Am Dienstagabend feierte Komödie am Kurfürstendamm im Ernst-Reuter-Saal in Berlin-Reinickendorf die Premiere eines neuen Programmformats: Sauerkohl und Missetaten. Unter Beteiligung der Schauspielerin Katharina Thalbach, ihres Halbbruders Pierre Besson und des Komponisten Torsten Rasch verspricht das musikalisch-theatralische Projekt eine pointierte Auseinandersetzung mit dem Werk von Wilhelm Busch.
Das Stück lässt sich nicht eindeutig einer klassischen Gattung zuordnen. Es bewegt sich zwischen Lesung, szenischer Präsentation und Musiktheater. Im Zentrum stehen Texte, Gedichte und Zeichnungen von Wilhelm Busch, die zu einem Abend verdichtet werden, der humoristische, satirische und nostalgische Elemente bündelt.

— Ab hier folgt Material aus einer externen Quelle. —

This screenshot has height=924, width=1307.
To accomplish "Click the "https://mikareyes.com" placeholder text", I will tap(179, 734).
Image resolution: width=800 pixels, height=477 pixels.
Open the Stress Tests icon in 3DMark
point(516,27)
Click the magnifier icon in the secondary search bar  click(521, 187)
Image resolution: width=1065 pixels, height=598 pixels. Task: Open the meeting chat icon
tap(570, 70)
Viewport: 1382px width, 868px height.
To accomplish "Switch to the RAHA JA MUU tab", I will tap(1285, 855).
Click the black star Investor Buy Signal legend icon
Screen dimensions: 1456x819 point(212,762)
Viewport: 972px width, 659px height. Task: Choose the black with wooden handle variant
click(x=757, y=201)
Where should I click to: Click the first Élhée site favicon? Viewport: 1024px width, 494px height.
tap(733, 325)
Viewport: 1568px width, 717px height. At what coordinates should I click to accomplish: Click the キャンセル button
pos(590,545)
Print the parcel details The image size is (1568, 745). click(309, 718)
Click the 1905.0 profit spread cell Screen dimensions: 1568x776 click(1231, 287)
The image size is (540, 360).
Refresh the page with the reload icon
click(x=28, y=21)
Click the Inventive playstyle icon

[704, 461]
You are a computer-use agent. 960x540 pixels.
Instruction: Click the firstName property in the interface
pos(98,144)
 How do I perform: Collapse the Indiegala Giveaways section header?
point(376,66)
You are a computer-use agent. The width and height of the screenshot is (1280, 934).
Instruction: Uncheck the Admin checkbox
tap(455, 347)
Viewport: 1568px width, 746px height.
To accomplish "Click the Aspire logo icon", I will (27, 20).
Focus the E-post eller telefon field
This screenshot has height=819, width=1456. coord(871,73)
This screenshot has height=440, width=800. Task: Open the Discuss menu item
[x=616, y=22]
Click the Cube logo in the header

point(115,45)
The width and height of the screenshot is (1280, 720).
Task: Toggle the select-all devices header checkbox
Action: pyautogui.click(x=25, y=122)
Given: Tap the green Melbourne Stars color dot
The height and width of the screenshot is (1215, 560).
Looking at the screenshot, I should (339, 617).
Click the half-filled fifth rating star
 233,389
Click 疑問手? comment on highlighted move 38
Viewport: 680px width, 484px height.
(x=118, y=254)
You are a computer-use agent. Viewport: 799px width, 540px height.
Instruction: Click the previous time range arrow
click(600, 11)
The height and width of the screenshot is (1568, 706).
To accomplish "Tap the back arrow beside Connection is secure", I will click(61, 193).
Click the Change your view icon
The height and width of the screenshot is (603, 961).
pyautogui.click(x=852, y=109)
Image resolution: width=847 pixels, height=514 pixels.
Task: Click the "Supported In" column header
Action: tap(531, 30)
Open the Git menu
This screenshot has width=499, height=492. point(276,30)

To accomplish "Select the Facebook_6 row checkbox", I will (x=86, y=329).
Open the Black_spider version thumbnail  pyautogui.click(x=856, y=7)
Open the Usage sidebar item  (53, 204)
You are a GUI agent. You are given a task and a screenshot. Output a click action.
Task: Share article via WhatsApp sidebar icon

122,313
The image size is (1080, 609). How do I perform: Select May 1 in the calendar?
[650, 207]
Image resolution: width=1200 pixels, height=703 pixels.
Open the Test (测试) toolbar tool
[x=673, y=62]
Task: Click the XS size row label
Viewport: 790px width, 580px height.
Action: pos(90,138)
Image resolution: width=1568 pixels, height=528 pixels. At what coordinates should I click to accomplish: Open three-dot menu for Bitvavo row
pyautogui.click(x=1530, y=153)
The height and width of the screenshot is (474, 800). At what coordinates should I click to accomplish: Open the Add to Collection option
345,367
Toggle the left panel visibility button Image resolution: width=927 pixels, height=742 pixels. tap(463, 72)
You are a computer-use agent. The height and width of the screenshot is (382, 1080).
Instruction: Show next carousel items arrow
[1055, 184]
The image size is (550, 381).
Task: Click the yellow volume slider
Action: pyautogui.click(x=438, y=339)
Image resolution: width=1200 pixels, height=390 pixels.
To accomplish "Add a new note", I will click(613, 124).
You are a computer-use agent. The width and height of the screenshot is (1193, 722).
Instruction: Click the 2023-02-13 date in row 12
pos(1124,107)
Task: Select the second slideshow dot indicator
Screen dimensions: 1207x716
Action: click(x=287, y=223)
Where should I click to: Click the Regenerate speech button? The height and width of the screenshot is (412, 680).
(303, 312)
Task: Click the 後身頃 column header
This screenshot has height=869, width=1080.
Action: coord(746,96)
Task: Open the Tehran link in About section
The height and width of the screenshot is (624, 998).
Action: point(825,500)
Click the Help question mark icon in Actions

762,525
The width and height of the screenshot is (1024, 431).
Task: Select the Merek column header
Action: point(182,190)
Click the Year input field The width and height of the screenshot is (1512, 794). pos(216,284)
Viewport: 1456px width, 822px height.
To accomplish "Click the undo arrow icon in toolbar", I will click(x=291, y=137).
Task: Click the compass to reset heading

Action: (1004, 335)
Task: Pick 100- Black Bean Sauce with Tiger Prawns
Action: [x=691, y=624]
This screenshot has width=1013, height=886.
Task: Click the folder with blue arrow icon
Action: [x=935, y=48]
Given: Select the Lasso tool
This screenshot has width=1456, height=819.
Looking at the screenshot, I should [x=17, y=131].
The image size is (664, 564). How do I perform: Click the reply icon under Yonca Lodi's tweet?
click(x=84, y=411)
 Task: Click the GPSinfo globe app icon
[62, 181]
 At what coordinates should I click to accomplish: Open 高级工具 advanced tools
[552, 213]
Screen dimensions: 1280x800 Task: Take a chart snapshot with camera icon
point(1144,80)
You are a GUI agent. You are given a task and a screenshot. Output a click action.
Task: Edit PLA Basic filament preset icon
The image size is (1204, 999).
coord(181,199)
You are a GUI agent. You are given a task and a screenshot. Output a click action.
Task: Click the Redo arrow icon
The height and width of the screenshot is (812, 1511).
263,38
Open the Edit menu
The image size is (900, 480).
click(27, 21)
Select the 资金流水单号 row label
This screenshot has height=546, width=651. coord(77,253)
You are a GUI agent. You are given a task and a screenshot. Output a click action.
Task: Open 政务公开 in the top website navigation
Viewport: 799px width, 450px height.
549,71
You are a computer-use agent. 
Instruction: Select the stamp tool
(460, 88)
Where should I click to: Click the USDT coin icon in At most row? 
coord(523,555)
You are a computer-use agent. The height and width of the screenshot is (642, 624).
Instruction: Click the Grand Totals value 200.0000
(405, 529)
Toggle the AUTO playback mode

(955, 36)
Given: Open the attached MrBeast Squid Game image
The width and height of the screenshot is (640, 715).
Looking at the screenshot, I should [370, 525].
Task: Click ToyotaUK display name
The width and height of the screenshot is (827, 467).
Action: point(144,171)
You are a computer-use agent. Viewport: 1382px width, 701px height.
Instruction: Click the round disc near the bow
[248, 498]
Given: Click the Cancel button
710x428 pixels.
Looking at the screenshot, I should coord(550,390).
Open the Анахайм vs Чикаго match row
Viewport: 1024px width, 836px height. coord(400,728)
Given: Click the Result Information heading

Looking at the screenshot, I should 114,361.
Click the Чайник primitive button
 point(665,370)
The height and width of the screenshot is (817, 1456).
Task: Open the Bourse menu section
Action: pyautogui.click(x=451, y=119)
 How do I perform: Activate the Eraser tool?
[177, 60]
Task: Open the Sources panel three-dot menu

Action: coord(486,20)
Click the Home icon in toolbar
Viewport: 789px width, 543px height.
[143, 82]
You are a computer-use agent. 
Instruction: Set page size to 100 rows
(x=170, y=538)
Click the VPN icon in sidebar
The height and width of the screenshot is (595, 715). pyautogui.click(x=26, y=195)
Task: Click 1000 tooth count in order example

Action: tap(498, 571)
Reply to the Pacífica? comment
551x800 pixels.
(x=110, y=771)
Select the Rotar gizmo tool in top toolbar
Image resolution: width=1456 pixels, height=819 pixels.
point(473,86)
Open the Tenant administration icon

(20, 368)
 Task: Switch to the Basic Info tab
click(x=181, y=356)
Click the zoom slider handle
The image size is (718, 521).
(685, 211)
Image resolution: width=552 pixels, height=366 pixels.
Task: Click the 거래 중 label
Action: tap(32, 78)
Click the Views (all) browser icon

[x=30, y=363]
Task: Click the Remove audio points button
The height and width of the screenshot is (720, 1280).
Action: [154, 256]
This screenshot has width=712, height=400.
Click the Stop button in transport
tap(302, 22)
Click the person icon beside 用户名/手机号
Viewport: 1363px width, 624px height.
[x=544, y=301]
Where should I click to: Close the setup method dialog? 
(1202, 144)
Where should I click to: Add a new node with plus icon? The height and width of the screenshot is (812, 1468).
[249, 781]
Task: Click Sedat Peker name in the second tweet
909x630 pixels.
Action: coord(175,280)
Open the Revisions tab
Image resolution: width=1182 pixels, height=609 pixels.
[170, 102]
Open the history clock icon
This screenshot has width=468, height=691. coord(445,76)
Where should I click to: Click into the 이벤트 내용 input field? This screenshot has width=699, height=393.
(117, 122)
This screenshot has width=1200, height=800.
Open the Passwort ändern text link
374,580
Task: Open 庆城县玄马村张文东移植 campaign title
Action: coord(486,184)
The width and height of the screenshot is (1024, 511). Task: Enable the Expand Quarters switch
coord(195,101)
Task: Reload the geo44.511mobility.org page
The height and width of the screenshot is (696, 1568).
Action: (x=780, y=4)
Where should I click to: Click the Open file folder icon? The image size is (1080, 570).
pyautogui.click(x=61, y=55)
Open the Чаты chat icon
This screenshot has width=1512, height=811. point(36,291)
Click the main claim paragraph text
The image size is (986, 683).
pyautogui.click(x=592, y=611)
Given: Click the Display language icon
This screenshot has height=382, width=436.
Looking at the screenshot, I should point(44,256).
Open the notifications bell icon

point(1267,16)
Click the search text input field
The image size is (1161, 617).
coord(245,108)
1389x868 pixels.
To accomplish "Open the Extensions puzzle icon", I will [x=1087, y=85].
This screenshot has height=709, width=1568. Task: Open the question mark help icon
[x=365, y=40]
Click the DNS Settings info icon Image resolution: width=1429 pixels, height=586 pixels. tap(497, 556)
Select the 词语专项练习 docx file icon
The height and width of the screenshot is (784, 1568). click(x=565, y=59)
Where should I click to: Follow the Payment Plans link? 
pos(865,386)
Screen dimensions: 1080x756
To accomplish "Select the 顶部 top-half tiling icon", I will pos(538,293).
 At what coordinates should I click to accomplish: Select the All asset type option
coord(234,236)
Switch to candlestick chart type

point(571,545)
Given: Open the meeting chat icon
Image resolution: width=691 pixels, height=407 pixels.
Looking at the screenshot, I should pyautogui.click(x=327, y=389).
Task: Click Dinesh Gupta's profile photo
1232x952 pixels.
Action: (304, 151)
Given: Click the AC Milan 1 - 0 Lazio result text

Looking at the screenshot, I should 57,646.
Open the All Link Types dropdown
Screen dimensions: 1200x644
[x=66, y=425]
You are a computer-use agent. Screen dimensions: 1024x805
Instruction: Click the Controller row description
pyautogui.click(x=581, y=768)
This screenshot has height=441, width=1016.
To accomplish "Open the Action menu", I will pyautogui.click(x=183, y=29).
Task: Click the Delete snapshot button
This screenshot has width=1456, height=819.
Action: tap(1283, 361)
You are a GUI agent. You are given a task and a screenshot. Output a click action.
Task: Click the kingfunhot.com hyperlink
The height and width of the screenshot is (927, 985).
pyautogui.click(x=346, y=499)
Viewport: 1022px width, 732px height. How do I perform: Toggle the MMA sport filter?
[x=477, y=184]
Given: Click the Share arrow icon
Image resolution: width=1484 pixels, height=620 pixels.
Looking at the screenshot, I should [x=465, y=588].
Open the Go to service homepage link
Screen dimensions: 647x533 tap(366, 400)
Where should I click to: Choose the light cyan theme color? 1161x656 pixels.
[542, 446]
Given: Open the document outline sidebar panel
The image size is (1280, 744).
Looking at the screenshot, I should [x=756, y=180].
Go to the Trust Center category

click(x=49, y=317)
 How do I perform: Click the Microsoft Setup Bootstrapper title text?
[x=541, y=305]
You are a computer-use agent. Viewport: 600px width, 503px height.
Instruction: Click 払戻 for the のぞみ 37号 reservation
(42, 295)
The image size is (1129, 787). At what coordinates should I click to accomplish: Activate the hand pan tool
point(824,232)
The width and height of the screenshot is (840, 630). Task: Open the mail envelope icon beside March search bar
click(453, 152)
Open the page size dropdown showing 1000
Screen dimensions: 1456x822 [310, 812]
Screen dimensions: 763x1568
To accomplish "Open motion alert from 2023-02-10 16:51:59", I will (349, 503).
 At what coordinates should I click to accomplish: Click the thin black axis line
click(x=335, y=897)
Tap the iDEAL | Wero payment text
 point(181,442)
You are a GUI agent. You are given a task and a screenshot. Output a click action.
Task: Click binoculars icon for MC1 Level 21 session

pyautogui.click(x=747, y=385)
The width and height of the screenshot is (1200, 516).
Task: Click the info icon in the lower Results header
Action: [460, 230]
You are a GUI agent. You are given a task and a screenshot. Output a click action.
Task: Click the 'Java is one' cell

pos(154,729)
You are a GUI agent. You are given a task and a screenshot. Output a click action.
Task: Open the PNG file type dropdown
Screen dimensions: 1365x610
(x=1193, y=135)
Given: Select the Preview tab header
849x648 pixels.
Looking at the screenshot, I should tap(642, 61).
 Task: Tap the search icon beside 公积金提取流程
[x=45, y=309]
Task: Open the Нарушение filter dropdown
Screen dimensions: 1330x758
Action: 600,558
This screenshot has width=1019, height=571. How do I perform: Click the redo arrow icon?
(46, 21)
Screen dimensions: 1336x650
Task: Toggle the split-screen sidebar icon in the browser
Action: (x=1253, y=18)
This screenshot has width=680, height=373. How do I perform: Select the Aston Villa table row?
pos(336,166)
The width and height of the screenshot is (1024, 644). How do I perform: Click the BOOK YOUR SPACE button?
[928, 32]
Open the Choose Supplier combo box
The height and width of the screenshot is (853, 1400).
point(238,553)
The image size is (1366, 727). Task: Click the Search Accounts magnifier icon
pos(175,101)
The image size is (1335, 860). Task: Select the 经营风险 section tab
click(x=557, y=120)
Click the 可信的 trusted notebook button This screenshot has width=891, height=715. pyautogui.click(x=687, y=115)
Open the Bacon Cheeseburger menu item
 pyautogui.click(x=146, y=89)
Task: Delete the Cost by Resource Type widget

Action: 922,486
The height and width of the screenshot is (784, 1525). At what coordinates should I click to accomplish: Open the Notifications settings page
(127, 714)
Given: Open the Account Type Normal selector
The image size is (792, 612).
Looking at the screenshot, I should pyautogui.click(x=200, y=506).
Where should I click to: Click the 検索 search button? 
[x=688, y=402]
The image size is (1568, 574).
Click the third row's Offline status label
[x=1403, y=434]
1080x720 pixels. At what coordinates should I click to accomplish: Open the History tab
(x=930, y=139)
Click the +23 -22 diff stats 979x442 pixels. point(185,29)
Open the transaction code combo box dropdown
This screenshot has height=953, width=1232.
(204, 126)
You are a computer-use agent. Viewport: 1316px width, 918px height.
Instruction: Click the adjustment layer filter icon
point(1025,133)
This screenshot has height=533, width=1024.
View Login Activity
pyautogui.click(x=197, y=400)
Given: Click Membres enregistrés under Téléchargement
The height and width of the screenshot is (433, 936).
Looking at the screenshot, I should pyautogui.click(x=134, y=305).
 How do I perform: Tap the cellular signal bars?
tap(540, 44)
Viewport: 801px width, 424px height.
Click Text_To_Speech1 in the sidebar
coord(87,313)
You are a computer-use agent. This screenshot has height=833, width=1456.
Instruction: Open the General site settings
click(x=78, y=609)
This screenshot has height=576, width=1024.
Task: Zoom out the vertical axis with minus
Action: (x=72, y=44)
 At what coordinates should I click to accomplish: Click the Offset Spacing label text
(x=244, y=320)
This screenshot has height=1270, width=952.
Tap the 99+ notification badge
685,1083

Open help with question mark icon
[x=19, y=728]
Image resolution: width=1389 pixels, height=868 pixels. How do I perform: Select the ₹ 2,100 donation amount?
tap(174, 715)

Thalbach und Besson rezitieren Buschs Verse und Geschichten in wechselnden Rollen; Rasch hat für diese Kombination aus Sprache und Musik ein Begleitprogramm erstellt, das zur Interpretation der Gedichte dient. Neben der Rezitation werden Zeichnungen des 19.-Jahrhundert-Autors projiziert und in den Ablauf eingebunden.
Die Auswahl der Stoffe orientiert sich an bekannten Busch’schen Figuren und Motiven: ungezogene Kinder wie Max und Moritz, streitende Paare, versoffene Kleriker, Männer auf Brautschau und der destruktive Rabe gehören zum Repertoire eines Abends, der nicht nur unterhalten, sondern auch die tragikomischen Züge von Buschs Werk ins Licht rücken möchte. Wilhelm Busch gilt als einer der prägenden Humoristen des deutschen Realismus, sein Werk Max und Moritz von 1865 gehört zu den frühesten und maßgeblichen Beispielen einer Verbindung von Vers und Bild, die das spätere Medium Comic vorwegnahm und bis heute im kollektiven Gedächtnis präsent ist.
Die künstlerische Konzeption des Abends setzt nicht auf durchlaufende Handlung, sondern auf eine collageartige Montage von Texten, Reimen und Darstellungen, die Buschs eigenwillige Mischung aus scharfsinniger Beobachtung gesellschaftlicher Konventionen und satirischer Schärfe akzentuiert. Mehrere Rezensionsansätze loben die spielerische Wucht der Präsentation, zugleich verweisen sie auf das Fehlen einer kohärenten Dramaturgie. Das Spektrum reicht von pointiert komischen Momenten bis zu einer revuehaften Aneinanderreihung von Szenen, bei der das Publikum zwischen Bühnenbildern, Musik und Illustration wechseln soll.
Die Besetzung ist bewusst überschaubar: Die Bühne bleibt auf das Duo Thalbach/Besson und Rasch am Klavier konzentriert, flankiert von einem Bühnenbild, das nostalgische Marionettenästhetik mit Buschs Illustrationen verbindet. Thalbach, die seit Jahrzehnten zu den profiliertesten deutschsprachigen Darstellerinnen gehört, bringt ihre Erfahrung im Repertoiretheater in die Darstellung ein; Besson, der ein breites Spektrum von Fernseh- und Theaterrollen vorweisen kann, ergänzt diesen Zugang in vielfachen Rollenwechseln. Rasch ist als zeitgenössischer Komponist bekannt, dessen Arbeit neben zeitgenössischer Kammermusik auch Vertonungen literarischer Texte umfasst.
Mit Sauerkohl und Missetaten steht ein Programm im Raum, das klassische Busch’sche Quellen in ein zeitgemäßes Aufführungsformat übersetzt. Es reflektiert die Spannung zwischen Traditionspflege und ästhetischer Experimentierfreude, die für viele aktuelle Umgangsweisen mit klassischer Literatur charakteristisch ist, und bietet zugleich Anlass, über die Rolle des Humors und seiner historischen Figuren im gegenwärtigen Kulturkontext nachzudenken.